Sage Greenfingers: Singing through the seasons
I was seeing a psychologist because of my seizures and PTSD due to a violent relationship that I had been trapped in. It was my psychologist that suggested joining the SAGE singing group to get me out of the house and to start doing some more things.
I had to overcome some challenges in the beginning to get to the singing group as I was worried about meeting new people and scared that I didn’t know anyone there. I thought that when I walked into the room everyone would stare and judge me. Twice I tried to attend the group but I didn’t have the confidence to get through the door. It was after this that I was told Miriam, the singing support worker, would meet me at the entrance to the building where the group is held and accompany me in. This encouraged me to go and gave me the confidence to walk in, as I wasn’t alone.
It was the support from others that I needed to get me to go for the first time and I’ve been going ever since. It’s now my second year and it’s the highlight of my week. It’s so enjoyable and it just brings out a different me – the me that I always want to be. I want to get back to my normal, cheerful, happy self and here I feel like I can. If you can’t sing you can’t sing, nobody says anything or judges you, we all just have a laugh. We go on day trips and have done loads of performances too.
Six months ago I would never had gone to strange venues that I didn’t know and now it’s like second nature to me. I didn’t think I would be able to sing in front of others but it’s like magic when we are all together. We encourage each other so we all give a good performance and are not nervous about it. Getting a CD of all the songs we have learnt during the term is another great thing that the SAGE singing group gives us. It means that I can keep practicing all the songs that I have learnt and it helps me to relax when I can’t sleep at night. It is when I can’t sleep that thoughts start whirling around in my head; I am able to stop worrying by putting the CD on and listening to it.
Being part of the singing group has given me confidence and has given me a routine. Many mornings, I don’t want to get out of bed but this is something that I always know I have to get out of bed for. Singing has allowed me to start trusting people again; I know that I can trust everyone here. They are not just new friends that I have made, they are like my family.
I’ve had quite a few knock backs. I had to look after my eldest daughter, who had psychotic depression for 2 years and then I helped a young girl next door that had a still birth baby. After that I had a lot of trouble with various jobs that I had. I wasn’t told that one job was only temporary and they finished me on Christmas Eve. I was able to find another job but I had to leave after 6 months due to a lot of bullying. I felt isolated as we were sent down for lunch on our own and it really got me down. I’m epileptic as well, so this set my seizures off.
I was then diagnosed with throat cancer so I had to have chemotherapy and radio therapy. I was in a right state but I couldn’t talk to many people because I had been isolated and couldn’t be near people. Whenever I would bump into anyone that I knew, all they would say was “how’s your cancer?”. I lost the knack of making conversation; it was like my life had turned into revolving around cancer.
It was my eldest daughter that noticed this group and I decided to go along. I get anxious about being on time to go to things which made me extra nervous, so I arrived extremely early the first time I went. I was scared to walk into somewhere that I didn’t know and with people I didn’t know but straight away when I walked in I felt welcomed and safe. I have been going ever since.
Being part of the group gives me a reason to get up in the mornings. It has given me confidence and my motto now is, ‘if you can talk, then you can sing’. I’m chattier now too, there isn’t one person here who I couldn’t talk to. You could put all our names in a hat and pick one out and I could go and talk to that person. They are all amazing.
We went on a group trip to Forge Dam and we all paddled in the water, then we started randomly performing as a group in front of complete strangers. We were not fazed or nervous at all. It showed me just how much my confidence has grown from being part of the group. When I’m singing it is like a mental holiday. It’s not possible to sing and worry about things at the same time. The people here are like my family. I just love it; it should be 7 days a week.

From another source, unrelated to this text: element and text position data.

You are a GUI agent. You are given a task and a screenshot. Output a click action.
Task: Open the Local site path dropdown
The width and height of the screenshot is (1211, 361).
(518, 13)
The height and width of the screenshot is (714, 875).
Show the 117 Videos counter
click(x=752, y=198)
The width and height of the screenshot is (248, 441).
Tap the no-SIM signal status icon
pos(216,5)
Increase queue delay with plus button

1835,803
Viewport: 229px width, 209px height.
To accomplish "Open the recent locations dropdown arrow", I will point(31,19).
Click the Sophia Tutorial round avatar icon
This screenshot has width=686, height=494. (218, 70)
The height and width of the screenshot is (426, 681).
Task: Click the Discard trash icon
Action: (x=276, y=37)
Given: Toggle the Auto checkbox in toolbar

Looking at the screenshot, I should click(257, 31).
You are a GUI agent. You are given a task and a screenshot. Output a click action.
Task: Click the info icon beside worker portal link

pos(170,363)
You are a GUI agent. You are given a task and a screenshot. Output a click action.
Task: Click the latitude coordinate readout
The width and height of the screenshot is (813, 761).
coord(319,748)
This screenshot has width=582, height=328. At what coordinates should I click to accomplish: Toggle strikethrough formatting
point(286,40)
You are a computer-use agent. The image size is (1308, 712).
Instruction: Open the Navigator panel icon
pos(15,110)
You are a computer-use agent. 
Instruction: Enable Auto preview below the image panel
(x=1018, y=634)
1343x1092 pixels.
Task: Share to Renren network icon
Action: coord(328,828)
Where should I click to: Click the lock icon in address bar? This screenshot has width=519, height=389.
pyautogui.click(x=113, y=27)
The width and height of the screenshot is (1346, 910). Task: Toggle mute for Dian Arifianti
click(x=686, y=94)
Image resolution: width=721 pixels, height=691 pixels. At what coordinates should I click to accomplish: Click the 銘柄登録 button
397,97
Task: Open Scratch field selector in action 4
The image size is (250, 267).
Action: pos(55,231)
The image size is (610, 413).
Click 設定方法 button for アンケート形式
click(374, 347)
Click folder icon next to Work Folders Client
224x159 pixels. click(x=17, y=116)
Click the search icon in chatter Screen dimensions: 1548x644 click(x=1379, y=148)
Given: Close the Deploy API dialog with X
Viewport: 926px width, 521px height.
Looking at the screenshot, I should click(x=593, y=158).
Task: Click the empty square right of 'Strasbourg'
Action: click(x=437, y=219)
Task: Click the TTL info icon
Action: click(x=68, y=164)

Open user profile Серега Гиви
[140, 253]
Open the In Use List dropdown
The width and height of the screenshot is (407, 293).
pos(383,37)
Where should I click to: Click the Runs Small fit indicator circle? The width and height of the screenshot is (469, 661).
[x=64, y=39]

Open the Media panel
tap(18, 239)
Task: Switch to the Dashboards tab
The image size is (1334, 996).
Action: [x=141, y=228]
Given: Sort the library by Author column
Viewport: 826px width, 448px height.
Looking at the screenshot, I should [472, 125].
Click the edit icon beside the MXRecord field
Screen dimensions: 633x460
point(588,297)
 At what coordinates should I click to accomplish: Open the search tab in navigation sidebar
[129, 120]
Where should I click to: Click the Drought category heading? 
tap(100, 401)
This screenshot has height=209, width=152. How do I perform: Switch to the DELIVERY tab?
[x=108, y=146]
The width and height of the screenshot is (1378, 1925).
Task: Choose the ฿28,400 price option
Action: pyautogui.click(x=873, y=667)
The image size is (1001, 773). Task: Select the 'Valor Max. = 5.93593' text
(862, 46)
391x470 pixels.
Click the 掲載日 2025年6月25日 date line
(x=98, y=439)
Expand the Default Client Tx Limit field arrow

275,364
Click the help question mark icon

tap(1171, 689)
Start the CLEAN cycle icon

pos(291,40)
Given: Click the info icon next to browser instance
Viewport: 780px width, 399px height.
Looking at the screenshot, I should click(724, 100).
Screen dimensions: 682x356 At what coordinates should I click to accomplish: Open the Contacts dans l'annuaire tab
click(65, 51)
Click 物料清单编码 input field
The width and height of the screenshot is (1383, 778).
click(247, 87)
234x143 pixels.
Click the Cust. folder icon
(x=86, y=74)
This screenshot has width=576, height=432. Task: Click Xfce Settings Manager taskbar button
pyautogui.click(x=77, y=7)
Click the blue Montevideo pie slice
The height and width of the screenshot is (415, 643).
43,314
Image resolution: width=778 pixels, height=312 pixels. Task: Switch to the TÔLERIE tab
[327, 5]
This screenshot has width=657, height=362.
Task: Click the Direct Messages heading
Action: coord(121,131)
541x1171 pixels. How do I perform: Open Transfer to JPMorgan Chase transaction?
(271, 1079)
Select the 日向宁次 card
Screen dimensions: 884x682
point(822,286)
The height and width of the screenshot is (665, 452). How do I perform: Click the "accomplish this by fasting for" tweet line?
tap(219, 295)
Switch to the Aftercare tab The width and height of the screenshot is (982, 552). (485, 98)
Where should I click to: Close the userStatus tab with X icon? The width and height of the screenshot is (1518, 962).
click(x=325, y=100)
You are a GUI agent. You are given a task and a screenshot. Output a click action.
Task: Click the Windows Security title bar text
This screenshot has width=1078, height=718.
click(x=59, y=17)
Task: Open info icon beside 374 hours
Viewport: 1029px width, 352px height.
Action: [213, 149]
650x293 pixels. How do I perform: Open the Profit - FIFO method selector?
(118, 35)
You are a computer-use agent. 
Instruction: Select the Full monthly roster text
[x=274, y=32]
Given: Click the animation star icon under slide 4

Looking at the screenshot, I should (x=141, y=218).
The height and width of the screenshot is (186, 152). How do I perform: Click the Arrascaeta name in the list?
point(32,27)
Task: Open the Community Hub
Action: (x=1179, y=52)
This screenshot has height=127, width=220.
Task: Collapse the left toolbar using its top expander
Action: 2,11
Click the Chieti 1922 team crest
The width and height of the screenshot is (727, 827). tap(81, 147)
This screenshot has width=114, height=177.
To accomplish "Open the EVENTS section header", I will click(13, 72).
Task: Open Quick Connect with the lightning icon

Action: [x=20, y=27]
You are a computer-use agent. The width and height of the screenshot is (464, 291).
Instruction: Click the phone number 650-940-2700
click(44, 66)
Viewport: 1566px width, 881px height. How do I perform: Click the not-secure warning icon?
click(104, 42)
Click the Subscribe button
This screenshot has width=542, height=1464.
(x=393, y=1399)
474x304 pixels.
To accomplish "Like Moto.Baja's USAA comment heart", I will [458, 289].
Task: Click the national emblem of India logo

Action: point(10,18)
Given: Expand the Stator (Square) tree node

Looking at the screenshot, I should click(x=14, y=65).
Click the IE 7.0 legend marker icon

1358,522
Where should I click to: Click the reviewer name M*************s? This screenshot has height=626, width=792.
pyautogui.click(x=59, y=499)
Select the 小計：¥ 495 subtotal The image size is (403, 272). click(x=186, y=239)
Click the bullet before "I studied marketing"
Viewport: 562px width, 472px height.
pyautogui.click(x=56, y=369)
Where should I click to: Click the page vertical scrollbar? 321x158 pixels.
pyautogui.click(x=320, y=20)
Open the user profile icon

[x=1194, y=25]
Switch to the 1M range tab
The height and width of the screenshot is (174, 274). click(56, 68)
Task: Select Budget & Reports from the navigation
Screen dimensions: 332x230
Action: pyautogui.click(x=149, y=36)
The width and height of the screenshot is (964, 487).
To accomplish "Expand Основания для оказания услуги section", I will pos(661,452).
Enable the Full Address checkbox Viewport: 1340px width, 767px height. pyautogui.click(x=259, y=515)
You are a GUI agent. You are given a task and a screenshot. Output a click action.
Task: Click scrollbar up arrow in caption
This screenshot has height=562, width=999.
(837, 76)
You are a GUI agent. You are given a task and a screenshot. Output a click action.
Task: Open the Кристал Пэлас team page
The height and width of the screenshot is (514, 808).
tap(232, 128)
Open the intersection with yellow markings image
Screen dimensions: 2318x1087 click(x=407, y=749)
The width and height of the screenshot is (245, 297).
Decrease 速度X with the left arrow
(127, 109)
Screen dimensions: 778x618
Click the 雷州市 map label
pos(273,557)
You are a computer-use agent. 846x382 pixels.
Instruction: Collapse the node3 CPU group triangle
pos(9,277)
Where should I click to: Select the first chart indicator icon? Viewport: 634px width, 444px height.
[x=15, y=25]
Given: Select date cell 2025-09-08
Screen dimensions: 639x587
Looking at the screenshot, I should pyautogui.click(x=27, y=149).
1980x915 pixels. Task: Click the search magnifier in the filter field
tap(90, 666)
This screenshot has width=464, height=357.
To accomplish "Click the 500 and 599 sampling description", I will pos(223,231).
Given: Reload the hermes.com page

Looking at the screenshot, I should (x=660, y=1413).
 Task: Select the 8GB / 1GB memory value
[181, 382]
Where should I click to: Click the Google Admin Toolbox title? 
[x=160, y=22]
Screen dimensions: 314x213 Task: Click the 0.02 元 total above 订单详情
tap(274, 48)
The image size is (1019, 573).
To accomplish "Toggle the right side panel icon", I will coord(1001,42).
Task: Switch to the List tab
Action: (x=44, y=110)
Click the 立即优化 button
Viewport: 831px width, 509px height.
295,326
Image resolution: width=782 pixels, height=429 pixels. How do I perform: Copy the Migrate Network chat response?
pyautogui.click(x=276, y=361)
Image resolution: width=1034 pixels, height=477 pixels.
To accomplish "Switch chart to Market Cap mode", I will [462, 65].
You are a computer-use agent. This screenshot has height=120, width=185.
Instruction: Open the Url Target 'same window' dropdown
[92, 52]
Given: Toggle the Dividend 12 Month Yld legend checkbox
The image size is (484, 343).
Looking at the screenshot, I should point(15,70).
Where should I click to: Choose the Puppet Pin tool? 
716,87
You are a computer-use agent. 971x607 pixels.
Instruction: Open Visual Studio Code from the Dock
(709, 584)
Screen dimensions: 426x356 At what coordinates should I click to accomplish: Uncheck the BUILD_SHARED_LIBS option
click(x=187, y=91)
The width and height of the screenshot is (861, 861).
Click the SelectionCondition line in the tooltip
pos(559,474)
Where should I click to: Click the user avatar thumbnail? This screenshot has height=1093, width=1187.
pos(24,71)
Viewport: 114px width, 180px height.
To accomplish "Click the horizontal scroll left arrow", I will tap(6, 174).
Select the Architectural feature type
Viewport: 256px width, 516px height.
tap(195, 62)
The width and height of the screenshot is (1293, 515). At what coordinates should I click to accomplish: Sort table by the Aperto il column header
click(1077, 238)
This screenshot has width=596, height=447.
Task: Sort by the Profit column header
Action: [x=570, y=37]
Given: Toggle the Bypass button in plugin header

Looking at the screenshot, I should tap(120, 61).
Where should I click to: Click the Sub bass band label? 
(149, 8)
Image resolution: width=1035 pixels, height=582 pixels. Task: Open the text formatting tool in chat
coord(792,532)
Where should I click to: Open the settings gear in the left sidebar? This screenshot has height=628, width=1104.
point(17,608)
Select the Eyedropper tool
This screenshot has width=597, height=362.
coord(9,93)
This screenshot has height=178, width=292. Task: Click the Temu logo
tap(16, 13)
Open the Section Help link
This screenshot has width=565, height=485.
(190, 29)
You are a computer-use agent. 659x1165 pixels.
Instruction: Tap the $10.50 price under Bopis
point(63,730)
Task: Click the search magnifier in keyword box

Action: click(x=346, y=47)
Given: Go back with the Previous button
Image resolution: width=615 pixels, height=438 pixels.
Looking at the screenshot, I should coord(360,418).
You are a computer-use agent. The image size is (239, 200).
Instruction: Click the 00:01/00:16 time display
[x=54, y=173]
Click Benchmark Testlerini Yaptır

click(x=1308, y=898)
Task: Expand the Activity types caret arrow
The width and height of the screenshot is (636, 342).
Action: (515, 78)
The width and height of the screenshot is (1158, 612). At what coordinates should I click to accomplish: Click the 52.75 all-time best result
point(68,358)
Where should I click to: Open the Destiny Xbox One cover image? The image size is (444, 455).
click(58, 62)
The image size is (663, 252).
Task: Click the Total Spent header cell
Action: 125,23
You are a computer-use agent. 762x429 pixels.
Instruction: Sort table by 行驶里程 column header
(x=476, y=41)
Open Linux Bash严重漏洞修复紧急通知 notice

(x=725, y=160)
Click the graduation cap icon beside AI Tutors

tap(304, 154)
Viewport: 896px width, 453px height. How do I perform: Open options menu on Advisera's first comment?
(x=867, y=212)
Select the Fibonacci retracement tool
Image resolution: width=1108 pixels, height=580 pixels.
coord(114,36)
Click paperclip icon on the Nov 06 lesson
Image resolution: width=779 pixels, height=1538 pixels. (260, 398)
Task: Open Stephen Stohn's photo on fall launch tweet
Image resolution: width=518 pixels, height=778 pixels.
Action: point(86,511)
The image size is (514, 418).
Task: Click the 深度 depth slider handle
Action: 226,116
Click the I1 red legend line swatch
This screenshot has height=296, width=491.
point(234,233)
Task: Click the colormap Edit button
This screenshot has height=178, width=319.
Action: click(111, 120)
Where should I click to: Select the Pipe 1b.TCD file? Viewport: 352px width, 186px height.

Coming to the singing group has given me more aspirations for the future. Top of the list is to still be part of the singing group in 5 years’ time – I never want it to end. I also want to sign my dog up to be a support dog at the hospital. I’ve got all the paperwork but I just can’t pick up the phone to make the phone call. There is still a barrier in my mind but not in reality. I don’t want to look back saying that I wish I had done it sooner. However, I know I can get support from the singing group, in making the first step towards making the phone call. I love every minute of singing with SAGE. It’s nice to say that I’ve got friends that I see every Monday. I just wish you could bottle the essence of the group and put it into the NHS.